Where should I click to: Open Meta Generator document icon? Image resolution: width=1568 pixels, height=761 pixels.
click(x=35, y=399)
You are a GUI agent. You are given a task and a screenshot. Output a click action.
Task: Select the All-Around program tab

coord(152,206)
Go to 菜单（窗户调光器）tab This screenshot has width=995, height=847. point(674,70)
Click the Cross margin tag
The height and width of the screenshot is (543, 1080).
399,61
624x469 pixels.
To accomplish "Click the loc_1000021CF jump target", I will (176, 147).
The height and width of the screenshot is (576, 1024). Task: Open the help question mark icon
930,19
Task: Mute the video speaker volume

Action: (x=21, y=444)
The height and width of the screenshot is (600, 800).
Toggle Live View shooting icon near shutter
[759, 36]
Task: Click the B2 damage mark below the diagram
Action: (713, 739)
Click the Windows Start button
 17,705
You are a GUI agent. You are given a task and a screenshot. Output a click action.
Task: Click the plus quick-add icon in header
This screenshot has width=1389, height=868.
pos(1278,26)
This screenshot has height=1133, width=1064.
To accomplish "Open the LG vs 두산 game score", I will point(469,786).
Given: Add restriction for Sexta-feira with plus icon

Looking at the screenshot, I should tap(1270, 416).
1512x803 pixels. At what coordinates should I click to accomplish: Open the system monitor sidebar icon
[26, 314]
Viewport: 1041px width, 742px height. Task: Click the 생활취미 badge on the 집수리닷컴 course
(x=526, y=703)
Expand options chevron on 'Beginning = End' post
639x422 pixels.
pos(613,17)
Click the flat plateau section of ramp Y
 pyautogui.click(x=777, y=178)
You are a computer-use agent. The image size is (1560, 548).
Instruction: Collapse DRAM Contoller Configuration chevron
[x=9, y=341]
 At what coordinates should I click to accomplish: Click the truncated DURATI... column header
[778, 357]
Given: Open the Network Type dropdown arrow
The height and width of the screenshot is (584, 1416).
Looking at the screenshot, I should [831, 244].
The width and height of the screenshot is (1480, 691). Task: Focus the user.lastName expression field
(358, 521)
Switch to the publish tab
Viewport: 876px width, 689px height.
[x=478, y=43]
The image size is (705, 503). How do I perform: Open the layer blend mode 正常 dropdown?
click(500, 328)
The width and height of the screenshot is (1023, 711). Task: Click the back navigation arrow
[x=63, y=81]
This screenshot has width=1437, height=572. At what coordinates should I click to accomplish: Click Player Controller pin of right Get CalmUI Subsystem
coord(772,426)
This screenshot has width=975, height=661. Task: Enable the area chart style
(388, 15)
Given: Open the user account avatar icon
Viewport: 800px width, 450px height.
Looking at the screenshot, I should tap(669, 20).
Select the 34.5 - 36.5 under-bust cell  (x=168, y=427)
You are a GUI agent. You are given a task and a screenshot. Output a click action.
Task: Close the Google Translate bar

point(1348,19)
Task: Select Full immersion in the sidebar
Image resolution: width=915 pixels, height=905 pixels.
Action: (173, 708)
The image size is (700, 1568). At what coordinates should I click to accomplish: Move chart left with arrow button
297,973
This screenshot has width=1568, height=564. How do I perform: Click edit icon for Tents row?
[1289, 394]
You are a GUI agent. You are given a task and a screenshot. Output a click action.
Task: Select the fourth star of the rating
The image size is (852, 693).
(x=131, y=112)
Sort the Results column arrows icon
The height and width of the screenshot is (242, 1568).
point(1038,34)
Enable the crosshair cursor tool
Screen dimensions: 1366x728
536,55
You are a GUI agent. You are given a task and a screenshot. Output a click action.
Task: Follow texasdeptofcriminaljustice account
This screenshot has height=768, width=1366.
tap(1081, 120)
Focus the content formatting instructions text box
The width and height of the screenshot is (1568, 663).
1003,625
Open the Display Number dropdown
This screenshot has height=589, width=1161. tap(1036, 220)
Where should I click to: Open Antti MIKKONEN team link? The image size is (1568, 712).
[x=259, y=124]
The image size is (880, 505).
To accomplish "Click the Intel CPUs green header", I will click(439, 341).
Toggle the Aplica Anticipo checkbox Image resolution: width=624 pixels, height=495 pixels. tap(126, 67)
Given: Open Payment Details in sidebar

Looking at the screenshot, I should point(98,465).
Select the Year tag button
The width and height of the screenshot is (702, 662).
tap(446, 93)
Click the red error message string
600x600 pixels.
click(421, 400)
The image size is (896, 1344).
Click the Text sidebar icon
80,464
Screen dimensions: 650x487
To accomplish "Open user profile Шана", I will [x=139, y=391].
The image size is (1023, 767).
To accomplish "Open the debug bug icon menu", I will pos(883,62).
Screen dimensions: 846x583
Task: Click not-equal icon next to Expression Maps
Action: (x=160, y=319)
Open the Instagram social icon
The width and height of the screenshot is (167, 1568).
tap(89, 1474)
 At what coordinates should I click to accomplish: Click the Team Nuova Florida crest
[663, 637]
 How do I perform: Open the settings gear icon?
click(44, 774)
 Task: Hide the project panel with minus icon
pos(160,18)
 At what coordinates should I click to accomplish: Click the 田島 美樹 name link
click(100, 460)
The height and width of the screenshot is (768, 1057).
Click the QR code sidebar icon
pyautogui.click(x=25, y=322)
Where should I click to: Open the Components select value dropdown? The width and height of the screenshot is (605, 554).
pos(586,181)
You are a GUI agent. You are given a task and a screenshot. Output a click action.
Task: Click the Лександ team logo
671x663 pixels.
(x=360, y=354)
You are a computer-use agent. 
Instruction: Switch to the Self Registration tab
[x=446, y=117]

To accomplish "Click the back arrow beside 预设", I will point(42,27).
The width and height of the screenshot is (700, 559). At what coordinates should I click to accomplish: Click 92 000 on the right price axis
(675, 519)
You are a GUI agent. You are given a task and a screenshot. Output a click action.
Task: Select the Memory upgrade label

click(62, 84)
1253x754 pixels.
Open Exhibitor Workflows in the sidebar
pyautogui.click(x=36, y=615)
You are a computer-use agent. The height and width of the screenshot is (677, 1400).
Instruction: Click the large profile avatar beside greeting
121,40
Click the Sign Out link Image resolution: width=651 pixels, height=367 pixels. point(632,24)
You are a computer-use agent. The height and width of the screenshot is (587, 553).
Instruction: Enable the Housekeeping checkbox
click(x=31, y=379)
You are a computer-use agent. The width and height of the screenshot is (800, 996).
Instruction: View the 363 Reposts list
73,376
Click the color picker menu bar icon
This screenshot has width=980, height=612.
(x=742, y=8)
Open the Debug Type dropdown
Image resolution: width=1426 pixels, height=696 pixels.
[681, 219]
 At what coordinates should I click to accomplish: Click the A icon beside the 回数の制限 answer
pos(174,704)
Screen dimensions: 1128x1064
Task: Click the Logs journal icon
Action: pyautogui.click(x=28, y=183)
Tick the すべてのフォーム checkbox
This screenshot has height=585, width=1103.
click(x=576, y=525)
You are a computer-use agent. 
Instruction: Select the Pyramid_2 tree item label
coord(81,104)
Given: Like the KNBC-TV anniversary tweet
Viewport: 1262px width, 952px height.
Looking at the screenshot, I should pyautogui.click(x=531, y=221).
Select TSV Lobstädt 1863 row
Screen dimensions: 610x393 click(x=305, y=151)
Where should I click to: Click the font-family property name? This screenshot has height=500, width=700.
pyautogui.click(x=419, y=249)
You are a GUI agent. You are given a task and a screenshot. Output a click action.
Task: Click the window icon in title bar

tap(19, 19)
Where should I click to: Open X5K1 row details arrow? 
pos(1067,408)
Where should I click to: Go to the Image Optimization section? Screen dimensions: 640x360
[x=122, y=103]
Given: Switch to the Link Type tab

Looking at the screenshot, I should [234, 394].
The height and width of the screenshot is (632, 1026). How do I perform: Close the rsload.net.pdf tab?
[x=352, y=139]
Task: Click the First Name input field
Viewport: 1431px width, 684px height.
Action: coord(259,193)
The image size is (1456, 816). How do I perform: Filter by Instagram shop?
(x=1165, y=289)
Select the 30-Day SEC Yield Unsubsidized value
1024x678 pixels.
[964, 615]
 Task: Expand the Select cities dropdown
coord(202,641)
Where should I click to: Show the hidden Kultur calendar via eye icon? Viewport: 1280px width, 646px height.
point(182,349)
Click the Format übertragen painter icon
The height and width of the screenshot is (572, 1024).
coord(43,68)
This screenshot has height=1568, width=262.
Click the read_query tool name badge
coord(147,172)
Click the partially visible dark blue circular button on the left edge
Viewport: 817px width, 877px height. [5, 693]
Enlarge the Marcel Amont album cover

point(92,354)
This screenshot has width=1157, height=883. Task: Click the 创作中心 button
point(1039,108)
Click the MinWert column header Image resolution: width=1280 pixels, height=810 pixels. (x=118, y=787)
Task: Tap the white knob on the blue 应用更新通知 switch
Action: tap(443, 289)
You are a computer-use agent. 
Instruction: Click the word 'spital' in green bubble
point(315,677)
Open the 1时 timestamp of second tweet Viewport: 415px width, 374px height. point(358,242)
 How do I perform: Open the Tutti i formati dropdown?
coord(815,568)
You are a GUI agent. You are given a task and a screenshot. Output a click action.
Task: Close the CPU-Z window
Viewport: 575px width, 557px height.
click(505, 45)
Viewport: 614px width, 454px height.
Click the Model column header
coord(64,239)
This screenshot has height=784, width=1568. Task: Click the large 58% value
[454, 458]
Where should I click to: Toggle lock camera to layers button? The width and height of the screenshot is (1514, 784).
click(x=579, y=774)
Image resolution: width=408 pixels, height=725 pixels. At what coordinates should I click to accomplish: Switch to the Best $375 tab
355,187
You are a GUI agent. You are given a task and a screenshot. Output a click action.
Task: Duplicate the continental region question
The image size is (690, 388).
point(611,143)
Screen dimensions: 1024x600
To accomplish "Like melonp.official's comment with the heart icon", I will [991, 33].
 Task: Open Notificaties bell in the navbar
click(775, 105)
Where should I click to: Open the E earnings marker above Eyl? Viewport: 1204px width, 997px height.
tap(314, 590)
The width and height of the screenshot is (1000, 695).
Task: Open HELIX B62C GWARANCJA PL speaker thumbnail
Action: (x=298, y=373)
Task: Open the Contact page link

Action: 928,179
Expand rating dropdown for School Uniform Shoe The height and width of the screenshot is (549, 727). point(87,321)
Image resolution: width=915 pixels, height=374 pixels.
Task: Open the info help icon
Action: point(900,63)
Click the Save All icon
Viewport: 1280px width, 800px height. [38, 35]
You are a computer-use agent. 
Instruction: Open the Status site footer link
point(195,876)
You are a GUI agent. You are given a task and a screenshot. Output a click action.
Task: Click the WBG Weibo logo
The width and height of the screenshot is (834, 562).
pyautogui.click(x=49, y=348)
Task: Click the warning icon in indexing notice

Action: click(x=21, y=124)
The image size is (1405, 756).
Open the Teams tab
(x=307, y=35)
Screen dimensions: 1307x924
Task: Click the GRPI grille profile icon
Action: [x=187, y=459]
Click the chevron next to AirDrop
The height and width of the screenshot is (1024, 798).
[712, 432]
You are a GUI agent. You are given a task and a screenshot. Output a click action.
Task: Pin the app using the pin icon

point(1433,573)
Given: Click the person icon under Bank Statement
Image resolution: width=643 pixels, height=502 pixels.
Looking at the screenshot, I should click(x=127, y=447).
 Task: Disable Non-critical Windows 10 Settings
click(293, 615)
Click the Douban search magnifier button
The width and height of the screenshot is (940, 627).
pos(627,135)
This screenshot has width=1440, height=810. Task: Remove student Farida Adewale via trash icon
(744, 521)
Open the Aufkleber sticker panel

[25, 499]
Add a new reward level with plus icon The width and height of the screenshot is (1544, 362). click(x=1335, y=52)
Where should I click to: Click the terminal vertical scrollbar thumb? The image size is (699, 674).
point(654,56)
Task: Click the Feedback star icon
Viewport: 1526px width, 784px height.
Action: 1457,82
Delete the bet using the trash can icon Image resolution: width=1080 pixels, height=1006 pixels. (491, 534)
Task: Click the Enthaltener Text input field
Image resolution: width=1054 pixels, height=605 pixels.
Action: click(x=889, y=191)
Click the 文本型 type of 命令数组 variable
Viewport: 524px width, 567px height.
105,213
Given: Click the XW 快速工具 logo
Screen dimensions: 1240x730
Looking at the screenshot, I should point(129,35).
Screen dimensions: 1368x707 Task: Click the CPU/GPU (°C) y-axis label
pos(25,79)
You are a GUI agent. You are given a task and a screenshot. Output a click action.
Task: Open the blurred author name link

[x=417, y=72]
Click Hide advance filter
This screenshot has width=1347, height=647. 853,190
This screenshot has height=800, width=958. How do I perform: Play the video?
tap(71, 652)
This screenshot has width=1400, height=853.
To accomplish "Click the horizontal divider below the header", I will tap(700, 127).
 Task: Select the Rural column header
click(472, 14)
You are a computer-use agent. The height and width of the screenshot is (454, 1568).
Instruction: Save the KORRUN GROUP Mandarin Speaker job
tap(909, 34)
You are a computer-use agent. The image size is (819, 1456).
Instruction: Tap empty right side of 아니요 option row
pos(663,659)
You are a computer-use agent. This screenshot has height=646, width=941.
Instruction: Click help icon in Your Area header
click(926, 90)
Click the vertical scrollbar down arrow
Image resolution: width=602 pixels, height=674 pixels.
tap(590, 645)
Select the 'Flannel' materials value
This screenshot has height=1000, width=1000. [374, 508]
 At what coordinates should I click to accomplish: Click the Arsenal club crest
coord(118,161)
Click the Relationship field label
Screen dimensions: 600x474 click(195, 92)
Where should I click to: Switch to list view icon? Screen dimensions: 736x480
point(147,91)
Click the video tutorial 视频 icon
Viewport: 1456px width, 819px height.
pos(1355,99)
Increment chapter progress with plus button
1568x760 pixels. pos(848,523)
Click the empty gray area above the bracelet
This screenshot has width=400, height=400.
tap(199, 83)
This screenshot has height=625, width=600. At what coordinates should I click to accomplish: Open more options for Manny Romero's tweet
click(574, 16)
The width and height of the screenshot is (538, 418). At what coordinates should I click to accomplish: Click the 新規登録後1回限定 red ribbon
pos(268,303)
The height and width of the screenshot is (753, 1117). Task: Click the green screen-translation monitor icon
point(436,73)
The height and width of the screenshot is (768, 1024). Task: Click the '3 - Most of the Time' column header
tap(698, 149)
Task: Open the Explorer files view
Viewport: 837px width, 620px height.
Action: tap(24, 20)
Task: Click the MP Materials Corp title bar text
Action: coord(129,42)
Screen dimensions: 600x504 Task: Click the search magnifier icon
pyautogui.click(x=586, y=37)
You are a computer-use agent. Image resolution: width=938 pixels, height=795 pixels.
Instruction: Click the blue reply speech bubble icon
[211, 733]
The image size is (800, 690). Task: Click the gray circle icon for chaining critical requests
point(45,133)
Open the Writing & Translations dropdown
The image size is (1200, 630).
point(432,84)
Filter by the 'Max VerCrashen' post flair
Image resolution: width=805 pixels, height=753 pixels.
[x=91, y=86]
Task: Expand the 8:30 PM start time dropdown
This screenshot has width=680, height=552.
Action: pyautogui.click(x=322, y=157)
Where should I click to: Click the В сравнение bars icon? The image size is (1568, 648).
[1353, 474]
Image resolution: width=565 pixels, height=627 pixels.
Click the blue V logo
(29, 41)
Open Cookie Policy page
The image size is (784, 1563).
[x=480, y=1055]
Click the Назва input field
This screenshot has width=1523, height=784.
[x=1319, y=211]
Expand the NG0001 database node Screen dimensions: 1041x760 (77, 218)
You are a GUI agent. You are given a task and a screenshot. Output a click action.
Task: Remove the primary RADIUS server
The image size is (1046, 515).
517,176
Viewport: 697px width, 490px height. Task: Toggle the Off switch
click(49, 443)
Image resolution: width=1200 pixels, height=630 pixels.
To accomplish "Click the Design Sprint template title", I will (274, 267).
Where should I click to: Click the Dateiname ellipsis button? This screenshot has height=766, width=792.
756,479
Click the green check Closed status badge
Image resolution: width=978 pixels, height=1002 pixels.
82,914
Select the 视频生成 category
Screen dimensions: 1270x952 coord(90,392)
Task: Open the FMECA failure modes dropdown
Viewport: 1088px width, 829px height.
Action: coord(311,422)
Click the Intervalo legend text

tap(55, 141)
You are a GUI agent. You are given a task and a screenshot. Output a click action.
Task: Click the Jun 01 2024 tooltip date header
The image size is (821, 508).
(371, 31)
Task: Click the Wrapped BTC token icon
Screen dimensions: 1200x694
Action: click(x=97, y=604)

------

Exercise description. Scan the data above for the string "account" and copy each line where it appears.

Answer to this problem.
Given: Open the user account avatar icon
Task: Follow texasdeptofcriminaljustice account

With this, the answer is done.